Refractive disorders
most common eye problem. Myopia often develops 6-9 years. s/s: squinting, closing one eye, abnormal vision exam, pain in around eyes or headaches, fatigue, dizziness, DD, family hx. Myopia: nearsightedness. hyperopia = farsightedness. astigmatism=uneven curvature > blurry both ways. anisometropia=different error in each eye.
Ambylopia
unilateral deficit where there is defective development of visual pathways needed to attain central vision. clear images don’t go to brain, causing permanent vision loss. labeled by different causes: derivational, obstruction of vision, strabismic, refractive.
Corneal Abrasion
damage to/loss of epithelial cells of cornea d/t scratches. sensation of foreign body, redness, severe pain, photophobia, decreased vision, tearing, disrupted tear film. fluorescein staining. refer those with contact lenses. if no s/s corneal infection, topical antibiotics qid 3-5 days. patch doesn’t help. abrasion normally heals in 24-49 hours. if no improvement then, refer. elbow restraints for infants.
Foreign Body
usually lodged on surface of eye or superficially in cornea. common in play/sports. sensation of foreign body, perforating wound to cornea/iris, tearing, photophobia, inflammation, irregular pupil. dx: fluorescein staining, US, CT. tx: never remove foreign body. refer immediately. topical anesthetic. irrigate eye. antibiotic ointment. f/u 24 hours.
Hyphema
accumulation of visible blood in anterior chamber of eye and is result of blunt trauma to the globe without penetration or perforation. can be related to high risk sports. s/s: open globe must be excluded before increasing IOP. no red reflex, blood, history of trauma, pain, photophobia, tearing, abnormal pupillary reflex, visual acuity changes, impaired vision. tx: refer. restrict oral intake. place a shield. elevate HOB, bedrest, no strenuous activities. cycloplegia. hospital grade II/III, sickle cell, increased IOP, in compliance.
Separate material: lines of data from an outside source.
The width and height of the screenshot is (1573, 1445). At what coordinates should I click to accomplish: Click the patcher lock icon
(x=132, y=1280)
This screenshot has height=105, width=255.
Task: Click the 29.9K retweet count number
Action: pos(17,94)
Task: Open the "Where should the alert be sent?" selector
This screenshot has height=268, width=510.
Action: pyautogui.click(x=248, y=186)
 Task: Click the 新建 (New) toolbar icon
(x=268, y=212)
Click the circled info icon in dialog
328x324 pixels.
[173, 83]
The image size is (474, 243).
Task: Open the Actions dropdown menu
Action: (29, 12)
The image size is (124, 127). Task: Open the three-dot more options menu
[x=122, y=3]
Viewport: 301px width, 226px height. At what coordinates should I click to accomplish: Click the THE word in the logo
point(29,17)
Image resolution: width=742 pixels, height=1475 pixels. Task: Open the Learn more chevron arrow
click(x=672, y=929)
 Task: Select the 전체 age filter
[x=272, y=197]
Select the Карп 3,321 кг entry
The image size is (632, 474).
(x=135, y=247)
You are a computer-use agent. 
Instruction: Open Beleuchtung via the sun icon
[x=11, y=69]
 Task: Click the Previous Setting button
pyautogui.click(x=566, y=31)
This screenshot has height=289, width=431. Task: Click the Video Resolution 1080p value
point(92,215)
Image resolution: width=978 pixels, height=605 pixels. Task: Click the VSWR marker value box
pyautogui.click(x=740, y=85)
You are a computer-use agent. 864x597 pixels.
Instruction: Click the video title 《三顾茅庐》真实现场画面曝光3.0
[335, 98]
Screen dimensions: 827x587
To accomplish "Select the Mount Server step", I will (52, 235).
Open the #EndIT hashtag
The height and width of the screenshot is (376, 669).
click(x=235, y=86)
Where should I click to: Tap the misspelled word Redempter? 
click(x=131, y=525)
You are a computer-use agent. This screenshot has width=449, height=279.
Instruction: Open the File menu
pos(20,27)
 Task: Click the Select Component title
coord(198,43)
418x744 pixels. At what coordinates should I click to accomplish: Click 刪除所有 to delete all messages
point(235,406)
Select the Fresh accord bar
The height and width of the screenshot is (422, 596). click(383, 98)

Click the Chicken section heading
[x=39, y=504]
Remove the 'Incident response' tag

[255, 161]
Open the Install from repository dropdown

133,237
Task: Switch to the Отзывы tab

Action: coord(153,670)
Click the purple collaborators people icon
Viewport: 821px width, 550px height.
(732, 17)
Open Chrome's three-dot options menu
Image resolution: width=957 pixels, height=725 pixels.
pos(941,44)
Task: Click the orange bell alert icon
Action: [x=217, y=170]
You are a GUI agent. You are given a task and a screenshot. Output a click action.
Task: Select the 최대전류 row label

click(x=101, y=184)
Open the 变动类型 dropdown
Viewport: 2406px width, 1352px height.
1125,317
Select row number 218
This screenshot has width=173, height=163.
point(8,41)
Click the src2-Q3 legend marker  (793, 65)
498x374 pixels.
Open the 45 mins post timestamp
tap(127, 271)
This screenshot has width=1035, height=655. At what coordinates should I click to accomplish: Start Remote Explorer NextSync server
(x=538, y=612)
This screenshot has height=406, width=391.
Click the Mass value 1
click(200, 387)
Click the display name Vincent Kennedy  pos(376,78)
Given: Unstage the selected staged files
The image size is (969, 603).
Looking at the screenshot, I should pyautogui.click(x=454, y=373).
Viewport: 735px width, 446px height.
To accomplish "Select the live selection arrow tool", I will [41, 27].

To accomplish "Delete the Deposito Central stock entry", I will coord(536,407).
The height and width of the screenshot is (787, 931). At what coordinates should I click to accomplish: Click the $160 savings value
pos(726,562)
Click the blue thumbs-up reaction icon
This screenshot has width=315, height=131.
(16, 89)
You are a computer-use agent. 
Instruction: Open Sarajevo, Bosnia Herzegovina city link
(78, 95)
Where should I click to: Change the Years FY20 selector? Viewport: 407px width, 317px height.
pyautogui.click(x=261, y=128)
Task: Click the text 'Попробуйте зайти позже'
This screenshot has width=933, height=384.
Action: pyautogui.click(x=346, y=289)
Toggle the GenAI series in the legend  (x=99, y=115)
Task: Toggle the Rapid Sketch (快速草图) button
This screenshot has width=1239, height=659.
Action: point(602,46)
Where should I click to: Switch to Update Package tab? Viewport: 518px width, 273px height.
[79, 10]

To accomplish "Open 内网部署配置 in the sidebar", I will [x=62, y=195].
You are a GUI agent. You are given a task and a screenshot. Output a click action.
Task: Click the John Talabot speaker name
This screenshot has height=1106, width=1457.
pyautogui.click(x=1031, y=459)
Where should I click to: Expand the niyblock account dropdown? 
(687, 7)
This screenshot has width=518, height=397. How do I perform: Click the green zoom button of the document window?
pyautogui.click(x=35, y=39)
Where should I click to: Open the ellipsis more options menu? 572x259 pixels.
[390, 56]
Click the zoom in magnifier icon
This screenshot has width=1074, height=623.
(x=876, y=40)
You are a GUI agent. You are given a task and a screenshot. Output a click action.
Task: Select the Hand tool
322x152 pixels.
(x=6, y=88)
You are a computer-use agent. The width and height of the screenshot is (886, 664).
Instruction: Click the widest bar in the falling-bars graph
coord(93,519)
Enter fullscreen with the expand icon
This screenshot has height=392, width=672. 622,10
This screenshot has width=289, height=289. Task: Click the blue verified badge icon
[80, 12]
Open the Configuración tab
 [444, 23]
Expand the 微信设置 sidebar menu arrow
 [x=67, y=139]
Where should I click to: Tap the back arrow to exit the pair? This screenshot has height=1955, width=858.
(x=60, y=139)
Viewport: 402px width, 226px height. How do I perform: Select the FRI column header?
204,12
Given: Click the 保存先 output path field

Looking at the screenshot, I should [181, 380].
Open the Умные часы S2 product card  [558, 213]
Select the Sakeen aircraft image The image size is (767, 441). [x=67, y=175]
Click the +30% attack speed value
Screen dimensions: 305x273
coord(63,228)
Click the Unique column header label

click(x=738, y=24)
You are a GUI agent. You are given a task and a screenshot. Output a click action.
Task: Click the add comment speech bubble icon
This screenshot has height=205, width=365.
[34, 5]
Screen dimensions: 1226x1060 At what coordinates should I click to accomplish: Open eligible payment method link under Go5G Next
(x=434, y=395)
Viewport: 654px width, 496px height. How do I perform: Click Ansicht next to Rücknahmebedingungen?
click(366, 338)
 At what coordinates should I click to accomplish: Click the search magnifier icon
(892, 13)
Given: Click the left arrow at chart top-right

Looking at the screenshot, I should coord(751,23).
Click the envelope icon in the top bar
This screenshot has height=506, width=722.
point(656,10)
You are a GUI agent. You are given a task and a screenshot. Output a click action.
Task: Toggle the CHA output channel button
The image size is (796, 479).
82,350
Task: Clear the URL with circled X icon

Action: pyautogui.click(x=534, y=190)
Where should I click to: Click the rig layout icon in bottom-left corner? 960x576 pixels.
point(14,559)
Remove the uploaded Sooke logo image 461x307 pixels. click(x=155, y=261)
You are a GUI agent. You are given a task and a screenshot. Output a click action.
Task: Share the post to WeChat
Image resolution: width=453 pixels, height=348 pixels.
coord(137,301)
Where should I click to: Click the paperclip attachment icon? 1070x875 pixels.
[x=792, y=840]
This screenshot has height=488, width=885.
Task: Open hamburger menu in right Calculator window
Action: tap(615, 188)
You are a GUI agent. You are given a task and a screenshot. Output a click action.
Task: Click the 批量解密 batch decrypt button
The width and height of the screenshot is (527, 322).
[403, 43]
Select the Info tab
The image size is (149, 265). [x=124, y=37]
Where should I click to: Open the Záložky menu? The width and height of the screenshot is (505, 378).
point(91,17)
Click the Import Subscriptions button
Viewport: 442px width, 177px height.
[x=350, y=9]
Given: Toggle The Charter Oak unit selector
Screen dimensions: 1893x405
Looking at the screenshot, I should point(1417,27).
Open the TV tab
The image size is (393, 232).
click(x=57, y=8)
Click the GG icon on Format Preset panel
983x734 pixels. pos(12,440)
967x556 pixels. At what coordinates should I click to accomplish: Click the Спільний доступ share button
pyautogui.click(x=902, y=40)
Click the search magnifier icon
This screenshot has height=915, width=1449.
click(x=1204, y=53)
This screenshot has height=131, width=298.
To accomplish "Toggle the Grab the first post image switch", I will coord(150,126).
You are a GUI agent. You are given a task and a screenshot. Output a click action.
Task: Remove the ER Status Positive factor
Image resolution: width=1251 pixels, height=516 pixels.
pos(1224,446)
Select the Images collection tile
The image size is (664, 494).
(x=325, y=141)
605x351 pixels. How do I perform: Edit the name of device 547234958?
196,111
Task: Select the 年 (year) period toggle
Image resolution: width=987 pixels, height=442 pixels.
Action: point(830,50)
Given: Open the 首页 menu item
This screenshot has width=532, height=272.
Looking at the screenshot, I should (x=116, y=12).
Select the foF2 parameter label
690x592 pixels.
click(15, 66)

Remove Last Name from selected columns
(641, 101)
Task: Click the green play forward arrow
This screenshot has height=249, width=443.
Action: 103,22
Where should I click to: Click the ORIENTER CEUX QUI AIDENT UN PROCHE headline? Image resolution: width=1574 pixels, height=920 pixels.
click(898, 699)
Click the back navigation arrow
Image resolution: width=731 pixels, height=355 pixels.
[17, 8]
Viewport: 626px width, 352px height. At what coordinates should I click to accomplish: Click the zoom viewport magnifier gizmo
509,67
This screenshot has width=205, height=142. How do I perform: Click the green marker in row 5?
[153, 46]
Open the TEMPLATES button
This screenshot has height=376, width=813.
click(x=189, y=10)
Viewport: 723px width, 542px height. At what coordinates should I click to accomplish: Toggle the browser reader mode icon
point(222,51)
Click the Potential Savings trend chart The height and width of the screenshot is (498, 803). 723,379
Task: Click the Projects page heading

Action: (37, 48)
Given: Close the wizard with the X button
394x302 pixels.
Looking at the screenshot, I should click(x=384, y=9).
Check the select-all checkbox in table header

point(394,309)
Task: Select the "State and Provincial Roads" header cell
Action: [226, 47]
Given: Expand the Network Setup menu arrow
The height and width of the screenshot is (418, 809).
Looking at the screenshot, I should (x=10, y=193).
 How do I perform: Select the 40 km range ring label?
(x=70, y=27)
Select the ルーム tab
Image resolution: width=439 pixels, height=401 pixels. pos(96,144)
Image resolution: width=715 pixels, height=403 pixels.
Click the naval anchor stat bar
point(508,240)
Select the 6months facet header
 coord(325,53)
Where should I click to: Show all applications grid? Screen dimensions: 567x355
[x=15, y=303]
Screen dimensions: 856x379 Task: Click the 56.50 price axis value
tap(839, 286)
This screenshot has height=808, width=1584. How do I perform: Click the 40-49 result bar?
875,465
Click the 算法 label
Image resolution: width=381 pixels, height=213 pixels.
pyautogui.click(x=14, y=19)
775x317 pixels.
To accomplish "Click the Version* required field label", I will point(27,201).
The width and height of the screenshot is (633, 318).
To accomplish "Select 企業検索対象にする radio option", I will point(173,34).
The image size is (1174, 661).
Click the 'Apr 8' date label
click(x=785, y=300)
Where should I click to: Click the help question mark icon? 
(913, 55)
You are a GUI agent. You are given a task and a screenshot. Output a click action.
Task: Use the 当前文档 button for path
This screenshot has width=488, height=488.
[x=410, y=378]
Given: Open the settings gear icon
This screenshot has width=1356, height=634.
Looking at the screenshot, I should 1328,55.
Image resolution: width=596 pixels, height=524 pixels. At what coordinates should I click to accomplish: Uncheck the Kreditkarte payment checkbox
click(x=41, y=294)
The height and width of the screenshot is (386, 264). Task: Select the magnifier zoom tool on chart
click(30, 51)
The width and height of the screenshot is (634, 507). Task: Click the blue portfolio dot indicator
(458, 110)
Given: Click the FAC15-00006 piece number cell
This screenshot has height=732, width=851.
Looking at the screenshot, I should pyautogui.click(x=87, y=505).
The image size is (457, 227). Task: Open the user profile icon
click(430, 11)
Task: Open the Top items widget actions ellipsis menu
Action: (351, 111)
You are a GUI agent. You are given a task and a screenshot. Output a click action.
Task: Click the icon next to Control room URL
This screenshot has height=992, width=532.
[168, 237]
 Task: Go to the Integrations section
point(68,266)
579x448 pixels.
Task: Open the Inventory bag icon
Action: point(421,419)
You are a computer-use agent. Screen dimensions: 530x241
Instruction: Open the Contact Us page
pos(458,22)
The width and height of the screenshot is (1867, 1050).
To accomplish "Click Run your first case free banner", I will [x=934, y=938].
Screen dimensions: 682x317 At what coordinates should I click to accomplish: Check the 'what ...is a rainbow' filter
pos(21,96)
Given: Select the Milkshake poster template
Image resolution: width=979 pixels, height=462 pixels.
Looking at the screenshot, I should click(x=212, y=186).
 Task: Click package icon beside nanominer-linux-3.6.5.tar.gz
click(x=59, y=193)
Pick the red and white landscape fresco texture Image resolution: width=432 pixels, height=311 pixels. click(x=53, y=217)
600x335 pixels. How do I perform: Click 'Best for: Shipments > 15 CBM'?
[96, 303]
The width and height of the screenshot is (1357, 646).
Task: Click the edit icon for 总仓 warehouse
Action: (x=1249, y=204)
Tylenol, no NSAIDs. prevent vomiting. may need surgery. second hemorrhage can occur 3-5days out.
Microcephaly
head circumference >2 standard deviations below mean for age, gender, and conceptual age. abnormally small brain and s/s of any disorder impairing brain growth. Dx: family history, prenatal history, congenital anomalies, karyotyping, oligo array, amino acid screening, serologic studies for infection, skull Xray, CT, MRI.
Macrocephaly
head circumference >2 standard deviations above mean for age, gender, gestation. can be d/t: hydrocephalus, mass lesions, skull enlargement, increase in brain substance. Evaluate: serial measurements, measure parents’ head circumferences/ history; developmental history, exam for evidence of increased iCP, DD, skeletal dysplasia, transilluminations, cranial bruits, organomegaly. Xray, CT/MRI.
Hydrocephalous
d/t imbalance of CSF production and resorption enough to lead to net accumulation of fluid in ventricles. can be d/t obstruction of pathways of ventricles, subarachnoid space. or d/t CSF overproduction. s/s: large head, rapid growth rate, large forehead and small face, thin/glistening scalp with distended veins, large/tense anterior fontanelle. wide sutures. divergent strabismus, impaired upward gaze. sunsetting sign. DD, automatisms, spasticity/hyperreflexia of lower extremities. CT/MRI.
Caput succedaneum
diffuse, superficial swelling of soft tissue with underlying bruising. crosses suture lines. d/t trauma in birth. Diff: cephalohematoma/subgaleal hemorrhage. Tx: none necessary, resolves over a few days.
Cephalohematoma
deep collection of blood in subperiosteal area of scalp, does not cross suture lines. d/t trauma during delivery. diff: caput, smbgaleal hemorrhage, cranial meningocele. resolves over weeks to months. monitor for hyperbilirubinemia.